Given problem:
Can you quote every line of the data below word for word, without changing anything?

Data for this task:
○ ○ ○
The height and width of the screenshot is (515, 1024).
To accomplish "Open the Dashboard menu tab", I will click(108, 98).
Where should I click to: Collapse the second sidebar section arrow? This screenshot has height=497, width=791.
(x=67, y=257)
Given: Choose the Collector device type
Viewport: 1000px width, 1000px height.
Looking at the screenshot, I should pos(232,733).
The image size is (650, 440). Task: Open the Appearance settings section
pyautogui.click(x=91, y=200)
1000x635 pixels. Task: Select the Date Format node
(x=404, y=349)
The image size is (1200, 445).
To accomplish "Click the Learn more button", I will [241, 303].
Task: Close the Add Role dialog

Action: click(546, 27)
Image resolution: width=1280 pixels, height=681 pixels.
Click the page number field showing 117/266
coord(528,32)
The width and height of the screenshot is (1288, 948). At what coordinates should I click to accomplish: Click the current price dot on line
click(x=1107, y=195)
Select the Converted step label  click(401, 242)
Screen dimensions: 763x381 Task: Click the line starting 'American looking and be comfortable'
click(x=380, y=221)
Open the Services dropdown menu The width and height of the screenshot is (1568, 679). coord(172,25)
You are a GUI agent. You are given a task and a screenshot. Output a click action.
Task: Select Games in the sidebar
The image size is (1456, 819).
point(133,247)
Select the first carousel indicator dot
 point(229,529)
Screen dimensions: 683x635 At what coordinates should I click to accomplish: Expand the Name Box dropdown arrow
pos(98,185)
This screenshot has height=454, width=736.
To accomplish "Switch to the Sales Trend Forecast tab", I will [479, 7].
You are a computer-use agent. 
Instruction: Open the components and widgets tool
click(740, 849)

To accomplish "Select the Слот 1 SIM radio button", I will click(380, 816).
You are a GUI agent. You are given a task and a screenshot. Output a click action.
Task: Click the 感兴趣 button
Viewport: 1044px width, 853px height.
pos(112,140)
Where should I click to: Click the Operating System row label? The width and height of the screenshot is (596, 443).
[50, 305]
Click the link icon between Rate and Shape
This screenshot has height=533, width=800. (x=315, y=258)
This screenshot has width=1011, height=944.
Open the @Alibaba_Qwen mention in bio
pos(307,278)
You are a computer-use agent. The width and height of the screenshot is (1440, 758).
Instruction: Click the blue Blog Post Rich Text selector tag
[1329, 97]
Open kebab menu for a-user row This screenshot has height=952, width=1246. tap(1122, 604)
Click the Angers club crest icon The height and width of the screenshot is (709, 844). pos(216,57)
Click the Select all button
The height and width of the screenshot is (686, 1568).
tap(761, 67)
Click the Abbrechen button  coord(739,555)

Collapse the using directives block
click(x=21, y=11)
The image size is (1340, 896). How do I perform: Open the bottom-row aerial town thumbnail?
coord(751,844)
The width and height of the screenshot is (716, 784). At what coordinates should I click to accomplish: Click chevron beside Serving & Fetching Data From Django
○ ○ ○
Answer to the task:
The height and width of the screenshot is (515, 1024).
To accomplish "Open the Dashboard menu tab", I will click(108, 98).
Where should I click to: Collapse the second sidebar section arrow? This screenshot has height=497, width=791.
(x=67, y=257)
Given: Choose the Collector device type
Viewport: 1000px width, 1000px height.
Looking at the screenshot, I should pos(232,733).
The image size is (650, 440). Task: Open the Appearance settings section
pyautogui.click(x=91, y=200)
1000x635 pixels. Task: Select the Date Format node
(x=404, y=349)
The image size is (1200, 445).
To accomplish "Click the Learn more button", I will [241, 303].
Task: Close the Add Role dialog

Action: click(546, 27)
Image resolution: width=1280 pixels, height=681 pixels.
Click the page number field showing 117/266
coord(528,32)
The width and height of the screenshot is (1288, 948). At what coordinates should I click to accomplish: Click the current price dot on line
click(x=1107, y=195)
Select the Converted step label  click(401, 242)
Screen dimensions: 763x381 Task: Click the line starting 'American looking and be comfortable'
click(x=380, y=221)
Open the Services dropdown menu The width and height of the screenshot is (1568, 679). coord(172,25)
You are a GUI agent. You are given a task and a screenshot. Output a click action.
Task: Select Games in the sidebar
The image size is (1456, 819).
point(133,247)
Select the first carousel indicator dot
 point(229,529)
Screen dimensions: 683x635 At what coordinates should I click to accomplish: Expand the Name Box dropdown arrow
pos(98,185)
This screenshot has height=454, width=736.
To accomplish "Switch to the Sales Trend Forecast tab", I will [479, 7].
You are a computer-use agent. 
Instruction: Open the components and widgets tool
click(740, 849)

To accomplish "Select the Слот 1 SIM radio button", I will click(380, 816).
You are a GUI agent. You are given a task and a screenshot. Output a click action.
Task: Click the 感兴趣 button
Viewport: 1044px width, 853px height.
pos(112,140)
Where should I click to: Click the Operating System row label? The width and height of the screenshot is (596, 443).
[50, 305]
Click the link icon between Rate and Shape
This screenshot has height=533, width=800. (x=315, y=258)
This screenshot has width=1011, height=944.
Open the @Alibaba_Qwen mention in bio
pos(307,278)
You are a computer-use agent. The width and height of the screenshot is (1440, 758).
Instruction: Click the blue Blog Post Rich Text selector tag
[1329, 97]
Open kebab menu for a-user row This screenshot has height=952, width=1246. tap(1122, 604)
Click the Angers club crest icon The height and width of the screenshot is (709, 844). pos(216,57)
Click the Select all button
The height and width of the screenshot is (686, 1568).
tap(761, 67)
Click the Abbrechen button  coord(739,555)

Collapse the using directives block
click(x=21, y=11)
The image size is (1340, 896). How do I perform: Open the bottom-row aerial town thumbnail?
coord(751,844)
The width and height of the screenshot is (716, 784). At what coordinates should I click to accomplish: Click chevron beside Serving & Fetching Data From Django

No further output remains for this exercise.